Cuando estudié en el IESA, años ha, nuestro grupo se dividía entre “genios” y “humanistas”. Yo pertenecía, obviamente, a la segunda categoría. Sabíamos más de letras que de números y manejábamos mejor el extraño mundo de los pensamientos sociales. De nosotros se decía que éramos “románticos”, que dábamos excesiva importancia a los sentimientos y emociones, que nos resultaba casi imposible digerir los argumentos técnicos, con data pura y dura, a los que eran tan proclives los “genios”. Para los “humanistas” nada era blanco o negro y todo podía variar en función de un espeso “depende”. Años largos y complicados han pasado desde aquel entonces que pasé sembrada en las aulas y patios del IESA.
Ha sido una magnífica noticia el que un profesor de la Universidad de Chicago, Richard Thaler, se haya hecho acreedor al Premio Nobel de Economía. Es una estupenda universidad con un prestigio innegable. Pero el enorme placer y satisfacción al saber la buena nueva no me vino por la gloria que indirectamente ha recibido esa universidad, sino porque la razón para otorgarle tan alta distinción a Thaler viene porque desarrolló un planteamiento de monumental importancia sobre el impacto de los factores psicológicos en el devenir económico. De su hipótesis sólo he leído unos cuantos comentarios, pero, confieso, me entró en fresquito. Los “humanistas” teníamos razón. La sociedad está integrada por seres de carne y hueso, con pasiones, angustias, ansiedades, ambiciones. Somos fuertes y débiles, amamos y odiamos, confiamos y tememos. No somos androides. La nuestra no es inteligencia artificial. Entonces, es de la más elemental lógica que la economía sea afectada por esas razones “sin razón” que tienen bastante más que ver con factores psicológicos que con cálculos exactos.
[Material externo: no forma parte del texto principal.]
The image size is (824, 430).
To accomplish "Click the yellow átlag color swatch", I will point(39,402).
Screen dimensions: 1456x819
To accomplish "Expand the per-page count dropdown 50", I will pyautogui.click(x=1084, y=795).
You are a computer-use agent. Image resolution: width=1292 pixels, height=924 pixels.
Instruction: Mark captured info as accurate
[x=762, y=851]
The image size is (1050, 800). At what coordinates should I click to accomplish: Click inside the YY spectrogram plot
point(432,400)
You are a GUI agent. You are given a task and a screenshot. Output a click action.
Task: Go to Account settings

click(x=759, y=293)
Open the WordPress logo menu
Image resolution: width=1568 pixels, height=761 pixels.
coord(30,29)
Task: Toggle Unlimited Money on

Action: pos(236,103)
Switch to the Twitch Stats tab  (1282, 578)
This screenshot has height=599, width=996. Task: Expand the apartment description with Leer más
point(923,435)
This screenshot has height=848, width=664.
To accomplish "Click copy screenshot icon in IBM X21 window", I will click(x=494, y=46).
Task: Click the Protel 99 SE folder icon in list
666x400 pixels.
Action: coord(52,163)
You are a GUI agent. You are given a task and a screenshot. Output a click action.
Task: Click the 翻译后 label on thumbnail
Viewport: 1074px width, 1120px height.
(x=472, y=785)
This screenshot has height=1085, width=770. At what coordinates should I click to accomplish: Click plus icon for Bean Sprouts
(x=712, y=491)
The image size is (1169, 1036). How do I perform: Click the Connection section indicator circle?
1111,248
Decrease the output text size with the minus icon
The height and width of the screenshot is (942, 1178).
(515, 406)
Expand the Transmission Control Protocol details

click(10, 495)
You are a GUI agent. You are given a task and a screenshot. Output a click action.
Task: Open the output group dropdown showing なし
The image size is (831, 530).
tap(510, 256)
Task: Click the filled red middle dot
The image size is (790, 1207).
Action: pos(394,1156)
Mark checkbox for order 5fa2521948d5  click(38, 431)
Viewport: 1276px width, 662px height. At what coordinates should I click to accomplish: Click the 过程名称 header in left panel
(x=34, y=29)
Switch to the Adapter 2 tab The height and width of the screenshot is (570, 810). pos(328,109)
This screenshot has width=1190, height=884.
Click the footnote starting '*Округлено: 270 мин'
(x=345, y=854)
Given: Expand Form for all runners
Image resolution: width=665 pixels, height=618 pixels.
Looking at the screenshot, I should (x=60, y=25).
Venezuela está en crisis. No me refiero al drama que patéticamente reflejan todas las cifras económicas, financieras y sociales. Hablo de una crisis psicológica severa. De los individuos y de los grupos sociales. De estar al borde de un ataque de nervios colectivo. El hostil comportamiento de los venezolanos, la ansiedad con la que despertamos y nos dormimos, la sensación de que todo se nos viene abajo, el “paren el mundo que me quiero bajar”, el aumento del consumo de bebidas alcohólicas, de sedantes y ansiolíticos (y sospecho que también de drogas ilegales), la paranoia que nos agobia por las esquinas, la elevación del volumen en las más mínimas discusiones, el uso creciente de palabrotas en la comunicación oral y escrita, todo eso pone de bulto que como personas estamos perdiendo la capacidad para controlar nuestro entorno y controlar nuestras emociones. Eso tiene un efecto directo sobre el cómo se desarrolla nuestra vida, las decisiones que tomamos, las que no tomamos, los errores que cometemos por precipitación, las malas elecciones que hacemos. Lo que compramos y dejamos de comprar, lo que consumimos, en qué gastamos. Las personas tomamos decisiones económicas todos los días. En un ambiente como el que vivimos, esas decisiones, al no basarse en un abanico de opciones sino de restricciones, en comer, vestir, leer, ver, consumir, etc. de lo que hay y no de lo que nos viene mejor o nos conviene más, refuerzan la situación de colapso. Una sociedad progresa porque sus ciudadanos tienen multiplicidad de opciones entre las cuales seleccionar. El venezolano hoy no puede escoger, nada. Los productos y servicios no tienen exigencia de competitividad. Ello ha generado el deterioro en términos de todos los factores que se usan para medir la calidad. Compramos lo que hay, lo que podamos pagar. La excelencia, que es elemento clave en los procesos, se ha esfumado de nuestra vida. Es el país del malestar y no del bienestar.
Ojalá quienes toman las decisiones económicas leyeran y estudiaran al nuevo Premio Nobel de Economía. La ignorancia, señores, es una enfermedad que se cura aprendiendo. No es empecinándose en los errores y disparates como se sale de los problemas que nos han sumido en este colapso.